- _MATERIAL SHOWN_
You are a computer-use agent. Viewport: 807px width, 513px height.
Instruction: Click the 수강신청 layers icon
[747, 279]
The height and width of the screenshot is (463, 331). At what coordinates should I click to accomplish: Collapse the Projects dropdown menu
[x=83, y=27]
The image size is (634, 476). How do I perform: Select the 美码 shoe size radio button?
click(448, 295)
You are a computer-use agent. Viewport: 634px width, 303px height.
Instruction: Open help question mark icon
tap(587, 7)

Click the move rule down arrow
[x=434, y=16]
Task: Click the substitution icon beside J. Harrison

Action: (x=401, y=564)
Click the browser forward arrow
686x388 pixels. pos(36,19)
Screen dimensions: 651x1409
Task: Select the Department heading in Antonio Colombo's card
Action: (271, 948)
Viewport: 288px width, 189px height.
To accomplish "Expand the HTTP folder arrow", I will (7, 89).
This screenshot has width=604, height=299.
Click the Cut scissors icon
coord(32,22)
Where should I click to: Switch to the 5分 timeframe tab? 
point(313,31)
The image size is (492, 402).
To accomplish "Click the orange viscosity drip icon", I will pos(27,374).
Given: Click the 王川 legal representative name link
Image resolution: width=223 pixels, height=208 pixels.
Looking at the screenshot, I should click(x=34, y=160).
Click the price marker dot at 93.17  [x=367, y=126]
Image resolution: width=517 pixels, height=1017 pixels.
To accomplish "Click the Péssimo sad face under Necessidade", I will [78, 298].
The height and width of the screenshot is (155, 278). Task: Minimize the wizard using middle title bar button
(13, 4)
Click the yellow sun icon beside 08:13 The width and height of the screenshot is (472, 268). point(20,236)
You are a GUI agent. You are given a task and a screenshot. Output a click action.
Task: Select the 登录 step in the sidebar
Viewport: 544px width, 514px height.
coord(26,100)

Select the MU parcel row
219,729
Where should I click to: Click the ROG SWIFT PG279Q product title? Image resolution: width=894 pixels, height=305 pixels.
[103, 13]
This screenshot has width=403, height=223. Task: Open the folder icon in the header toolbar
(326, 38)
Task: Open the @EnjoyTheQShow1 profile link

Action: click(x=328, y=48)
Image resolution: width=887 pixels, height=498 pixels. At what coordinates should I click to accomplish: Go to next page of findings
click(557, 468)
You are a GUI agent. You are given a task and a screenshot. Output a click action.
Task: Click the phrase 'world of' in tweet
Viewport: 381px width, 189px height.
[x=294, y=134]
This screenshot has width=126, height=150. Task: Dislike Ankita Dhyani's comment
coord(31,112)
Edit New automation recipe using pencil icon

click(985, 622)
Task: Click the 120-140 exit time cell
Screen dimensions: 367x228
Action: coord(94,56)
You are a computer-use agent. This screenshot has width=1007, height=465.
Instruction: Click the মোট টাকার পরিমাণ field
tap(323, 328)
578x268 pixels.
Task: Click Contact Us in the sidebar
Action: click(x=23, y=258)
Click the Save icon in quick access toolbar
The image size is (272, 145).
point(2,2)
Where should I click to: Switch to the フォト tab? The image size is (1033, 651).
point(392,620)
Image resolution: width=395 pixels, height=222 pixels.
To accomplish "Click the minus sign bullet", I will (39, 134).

- _PROBLEM STATEMENT_
The lines to reproduce run from the one containing "You are a computer-use agent. This" to the last line of the listing; print them exactly, including both ends.

- _FINISHED EXERCISE_
You are a computer-use agent. This screenshot has width=1007, height=465.
Instruction: Click the মোট টাকার পরিমাণ field
tap(323, 328)
578x268 pixels.
Task: Click Contact Us in the sidebar
Action: click(x=23, y=258)
Click the Save icon in quick access toolbar
The image size is (272, 145).
point(2,2)
Where should I click to: Switch to the フォト tab? The image size is (1033, 651).
point(392,620)
Image resolution: width=395 pixels, height=222 pixels.
To accomplish "Click the minus sign bullet", I will (39, 134).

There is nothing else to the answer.